Other popular teen TV shows have also established dating as an integral part of the fantasy high school lifestyle, and middle schoolers consequently seek this form of contrived love. A preteen’s desire to be in a relationship is similar to a child playing house; children act out the home life of a healthy family, while adolescents emulate the lifestyle of high schoolers.
Come February (Valentine’s season), I would find myself and five middle school friends at the mall, each seeking a gift for our boyfriend. The “perfect gift,” as we had discussed ahead of time, would be one that showed we cared and had put thought into it, but not too much thought or that we cared too much. I picked out a new Yankees hat for Alex because he had lost his. While my present was both thoughtful and practical, it did not demonstrate my affection in the way I had hoped. I was certain it was missing something, but I did not know what.

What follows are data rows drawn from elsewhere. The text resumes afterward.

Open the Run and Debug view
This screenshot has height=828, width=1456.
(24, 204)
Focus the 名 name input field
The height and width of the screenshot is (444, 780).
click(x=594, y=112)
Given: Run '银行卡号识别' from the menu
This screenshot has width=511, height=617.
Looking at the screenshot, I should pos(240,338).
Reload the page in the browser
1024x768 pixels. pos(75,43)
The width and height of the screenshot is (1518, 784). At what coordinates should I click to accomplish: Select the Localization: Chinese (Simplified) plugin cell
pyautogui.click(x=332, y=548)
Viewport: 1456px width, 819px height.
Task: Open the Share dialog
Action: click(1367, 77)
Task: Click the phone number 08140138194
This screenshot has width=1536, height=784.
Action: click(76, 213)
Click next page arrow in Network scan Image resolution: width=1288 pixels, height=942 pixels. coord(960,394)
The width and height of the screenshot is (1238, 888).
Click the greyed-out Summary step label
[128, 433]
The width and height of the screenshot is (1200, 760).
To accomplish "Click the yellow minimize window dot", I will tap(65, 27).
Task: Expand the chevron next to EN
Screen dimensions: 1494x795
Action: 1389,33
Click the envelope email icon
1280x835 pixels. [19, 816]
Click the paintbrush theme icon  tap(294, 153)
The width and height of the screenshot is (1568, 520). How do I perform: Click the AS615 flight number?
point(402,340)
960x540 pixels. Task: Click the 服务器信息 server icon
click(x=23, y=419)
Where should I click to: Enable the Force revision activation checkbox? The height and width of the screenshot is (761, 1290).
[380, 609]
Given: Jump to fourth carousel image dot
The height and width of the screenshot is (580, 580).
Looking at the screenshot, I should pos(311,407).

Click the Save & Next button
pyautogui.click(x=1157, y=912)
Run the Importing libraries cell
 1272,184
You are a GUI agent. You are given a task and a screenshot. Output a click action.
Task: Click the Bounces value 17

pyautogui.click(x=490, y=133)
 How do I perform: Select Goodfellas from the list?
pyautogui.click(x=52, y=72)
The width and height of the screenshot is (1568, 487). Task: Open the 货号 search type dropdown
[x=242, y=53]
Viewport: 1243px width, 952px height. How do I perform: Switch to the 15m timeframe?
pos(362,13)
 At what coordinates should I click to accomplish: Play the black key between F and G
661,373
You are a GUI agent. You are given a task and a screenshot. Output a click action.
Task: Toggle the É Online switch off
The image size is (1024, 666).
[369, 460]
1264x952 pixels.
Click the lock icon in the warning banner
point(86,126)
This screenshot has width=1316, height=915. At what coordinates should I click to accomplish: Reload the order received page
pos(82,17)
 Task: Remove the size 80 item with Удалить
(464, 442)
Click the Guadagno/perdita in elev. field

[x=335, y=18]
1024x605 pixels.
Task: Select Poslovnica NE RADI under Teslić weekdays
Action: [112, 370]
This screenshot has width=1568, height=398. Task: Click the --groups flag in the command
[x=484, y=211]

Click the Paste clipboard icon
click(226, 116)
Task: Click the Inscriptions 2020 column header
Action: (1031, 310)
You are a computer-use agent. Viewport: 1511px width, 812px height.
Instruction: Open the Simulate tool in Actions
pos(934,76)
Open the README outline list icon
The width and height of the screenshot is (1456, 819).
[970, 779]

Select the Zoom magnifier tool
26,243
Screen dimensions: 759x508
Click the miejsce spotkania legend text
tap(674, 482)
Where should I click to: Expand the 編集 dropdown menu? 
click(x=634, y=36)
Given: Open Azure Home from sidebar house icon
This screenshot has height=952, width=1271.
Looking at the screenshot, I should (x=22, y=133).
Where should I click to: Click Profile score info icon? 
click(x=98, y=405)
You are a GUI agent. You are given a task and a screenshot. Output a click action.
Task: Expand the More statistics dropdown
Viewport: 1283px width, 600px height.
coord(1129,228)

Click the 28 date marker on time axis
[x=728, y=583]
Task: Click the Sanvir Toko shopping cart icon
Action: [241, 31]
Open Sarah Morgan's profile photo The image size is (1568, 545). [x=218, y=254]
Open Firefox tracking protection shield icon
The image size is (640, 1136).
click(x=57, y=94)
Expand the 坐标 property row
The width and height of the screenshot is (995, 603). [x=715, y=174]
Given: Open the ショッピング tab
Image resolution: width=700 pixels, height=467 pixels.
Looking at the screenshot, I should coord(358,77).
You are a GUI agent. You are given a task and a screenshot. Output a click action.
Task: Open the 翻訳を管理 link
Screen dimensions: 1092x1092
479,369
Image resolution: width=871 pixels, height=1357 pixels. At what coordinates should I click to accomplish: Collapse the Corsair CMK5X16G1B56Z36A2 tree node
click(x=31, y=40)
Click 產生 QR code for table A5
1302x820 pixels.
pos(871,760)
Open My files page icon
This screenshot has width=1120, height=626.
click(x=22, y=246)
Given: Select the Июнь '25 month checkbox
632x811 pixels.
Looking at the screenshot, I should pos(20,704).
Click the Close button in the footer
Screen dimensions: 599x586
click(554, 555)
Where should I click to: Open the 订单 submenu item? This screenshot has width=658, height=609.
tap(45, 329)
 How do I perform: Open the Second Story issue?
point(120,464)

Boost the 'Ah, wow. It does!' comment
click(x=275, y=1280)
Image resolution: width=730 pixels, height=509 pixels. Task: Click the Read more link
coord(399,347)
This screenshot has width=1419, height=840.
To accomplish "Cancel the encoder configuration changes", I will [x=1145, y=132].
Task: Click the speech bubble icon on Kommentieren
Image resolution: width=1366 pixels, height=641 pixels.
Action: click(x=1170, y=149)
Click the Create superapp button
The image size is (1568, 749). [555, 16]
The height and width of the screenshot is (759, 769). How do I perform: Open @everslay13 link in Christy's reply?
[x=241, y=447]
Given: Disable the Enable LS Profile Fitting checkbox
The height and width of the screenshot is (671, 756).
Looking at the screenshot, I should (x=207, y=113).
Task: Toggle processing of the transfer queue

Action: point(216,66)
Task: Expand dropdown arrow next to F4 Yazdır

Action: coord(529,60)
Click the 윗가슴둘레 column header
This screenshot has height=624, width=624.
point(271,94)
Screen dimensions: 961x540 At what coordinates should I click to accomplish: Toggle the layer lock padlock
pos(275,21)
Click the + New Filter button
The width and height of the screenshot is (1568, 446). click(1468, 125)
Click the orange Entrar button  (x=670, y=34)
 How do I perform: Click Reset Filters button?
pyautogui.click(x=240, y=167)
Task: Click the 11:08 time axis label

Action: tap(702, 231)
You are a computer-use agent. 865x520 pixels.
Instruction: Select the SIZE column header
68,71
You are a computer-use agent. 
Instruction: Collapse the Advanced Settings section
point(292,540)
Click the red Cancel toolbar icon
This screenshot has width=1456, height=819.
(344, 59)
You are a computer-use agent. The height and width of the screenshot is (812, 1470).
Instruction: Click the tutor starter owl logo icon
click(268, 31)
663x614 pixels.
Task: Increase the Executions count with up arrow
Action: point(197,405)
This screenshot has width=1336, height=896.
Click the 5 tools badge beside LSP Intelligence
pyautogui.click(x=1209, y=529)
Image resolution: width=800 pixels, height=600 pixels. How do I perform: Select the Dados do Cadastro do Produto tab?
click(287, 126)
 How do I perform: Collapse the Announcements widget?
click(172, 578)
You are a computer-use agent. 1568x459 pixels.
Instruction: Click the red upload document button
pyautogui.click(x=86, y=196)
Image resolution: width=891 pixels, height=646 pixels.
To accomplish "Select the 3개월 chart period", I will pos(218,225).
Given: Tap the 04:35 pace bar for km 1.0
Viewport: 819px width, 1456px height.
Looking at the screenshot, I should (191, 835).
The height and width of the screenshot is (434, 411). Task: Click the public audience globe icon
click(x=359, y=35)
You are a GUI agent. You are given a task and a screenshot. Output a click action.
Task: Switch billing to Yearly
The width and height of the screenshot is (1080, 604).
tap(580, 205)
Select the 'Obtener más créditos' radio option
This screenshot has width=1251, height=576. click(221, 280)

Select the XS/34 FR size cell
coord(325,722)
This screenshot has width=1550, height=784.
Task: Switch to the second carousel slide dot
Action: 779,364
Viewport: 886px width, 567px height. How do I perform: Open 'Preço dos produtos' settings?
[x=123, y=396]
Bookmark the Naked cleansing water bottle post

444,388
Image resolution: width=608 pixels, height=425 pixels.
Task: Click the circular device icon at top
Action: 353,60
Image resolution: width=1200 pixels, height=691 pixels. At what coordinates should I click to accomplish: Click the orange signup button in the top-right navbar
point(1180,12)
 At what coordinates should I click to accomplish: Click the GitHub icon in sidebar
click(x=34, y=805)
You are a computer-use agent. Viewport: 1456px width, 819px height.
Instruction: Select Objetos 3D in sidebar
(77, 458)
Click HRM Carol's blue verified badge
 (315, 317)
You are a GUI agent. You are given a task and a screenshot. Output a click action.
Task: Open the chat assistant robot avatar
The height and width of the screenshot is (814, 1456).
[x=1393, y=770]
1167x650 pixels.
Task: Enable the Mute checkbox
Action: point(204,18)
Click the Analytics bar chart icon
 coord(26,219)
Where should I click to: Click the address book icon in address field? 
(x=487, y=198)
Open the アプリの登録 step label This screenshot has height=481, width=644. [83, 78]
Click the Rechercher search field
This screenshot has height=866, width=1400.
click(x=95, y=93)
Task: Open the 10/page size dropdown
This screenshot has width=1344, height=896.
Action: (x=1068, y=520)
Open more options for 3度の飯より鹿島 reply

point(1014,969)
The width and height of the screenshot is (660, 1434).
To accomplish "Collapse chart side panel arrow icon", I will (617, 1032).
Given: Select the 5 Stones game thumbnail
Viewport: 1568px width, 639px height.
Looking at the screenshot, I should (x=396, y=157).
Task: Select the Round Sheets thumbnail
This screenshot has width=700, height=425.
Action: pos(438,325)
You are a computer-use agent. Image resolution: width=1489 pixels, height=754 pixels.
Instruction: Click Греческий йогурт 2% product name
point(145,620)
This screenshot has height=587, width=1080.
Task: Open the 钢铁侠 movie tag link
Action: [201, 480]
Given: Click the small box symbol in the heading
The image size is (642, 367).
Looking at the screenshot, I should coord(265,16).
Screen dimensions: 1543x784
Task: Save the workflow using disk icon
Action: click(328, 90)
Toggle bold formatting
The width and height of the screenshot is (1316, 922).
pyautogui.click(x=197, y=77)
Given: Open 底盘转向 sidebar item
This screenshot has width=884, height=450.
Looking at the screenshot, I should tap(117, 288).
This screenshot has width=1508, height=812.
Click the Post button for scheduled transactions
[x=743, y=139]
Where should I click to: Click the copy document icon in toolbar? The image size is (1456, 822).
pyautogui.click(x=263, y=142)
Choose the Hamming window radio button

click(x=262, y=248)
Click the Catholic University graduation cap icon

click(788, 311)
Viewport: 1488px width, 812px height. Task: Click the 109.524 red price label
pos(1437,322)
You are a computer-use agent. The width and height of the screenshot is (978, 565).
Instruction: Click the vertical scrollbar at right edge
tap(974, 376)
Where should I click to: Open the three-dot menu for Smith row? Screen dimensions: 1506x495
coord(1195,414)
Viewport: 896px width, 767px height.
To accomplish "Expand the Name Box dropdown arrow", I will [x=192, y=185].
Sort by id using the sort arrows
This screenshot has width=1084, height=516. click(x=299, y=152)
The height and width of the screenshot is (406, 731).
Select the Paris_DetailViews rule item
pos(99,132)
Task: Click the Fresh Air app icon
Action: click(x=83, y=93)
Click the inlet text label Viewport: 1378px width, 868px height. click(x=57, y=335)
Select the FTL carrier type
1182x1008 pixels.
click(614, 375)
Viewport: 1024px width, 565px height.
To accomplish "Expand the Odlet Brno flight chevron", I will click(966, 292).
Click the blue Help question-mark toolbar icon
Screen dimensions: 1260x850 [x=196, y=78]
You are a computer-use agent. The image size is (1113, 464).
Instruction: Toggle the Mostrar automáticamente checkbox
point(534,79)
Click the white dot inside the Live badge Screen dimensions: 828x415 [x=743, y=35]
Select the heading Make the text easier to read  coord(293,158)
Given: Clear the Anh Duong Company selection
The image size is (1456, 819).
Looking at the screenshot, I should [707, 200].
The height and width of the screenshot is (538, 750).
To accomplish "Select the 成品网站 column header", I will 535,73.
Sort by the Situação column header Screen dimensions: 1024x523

Valentine’s Day gifts are part of the idealized high school relationship that was drilled into my head at a young age. I realize now that the media influences of my childhood robbed me of the opportunity to independently discover what dating in high school really could be. Through Disney sitcoms, Nickelodeon shows, and chick flicks, I always pictured the “average date” as one where the boy came to the girl’s front door with flowers, met her mother, had a heart-to-heart with her father, then finally, when the girl was ready (always fashionably late), the couple sped away in his convertible to a posh restaurant (always at the boy’s expense) and a movie (always the girl’s choice).
This scenario, taken in part from the movie “Clueless,” is many girls’ dream date and any less would warrant doubt of a boy’s potential. Why do we have such high expectations of courtship? How are we supposed to eliminate sexism with such a specific template for how men should pursue us? This notion plagues me now, but in middle school, it never occurred to me to question it, much less rise above it.
Back at the mall, I found myself in the Hallmark store. I studied the overcrowded shelves of throw-away gifts and candy. “Singing” picture frames played different monophonic love songs, their collaborative sound creating a migraine-inducing chorus.
Behind the rainbow mess of gifts was a vortex of greeting cards. Each of the six aisles had a sign indicating a theme/occasion: “Births/Birthdays,” “Wedding/Engagement,” “Over the Hill,” “Just Because.” My eyes stopped at aisle 2. “Love,” it read. Having found what I was looking for, I paid my $2.95 and proceeded to the food court to meet my friends.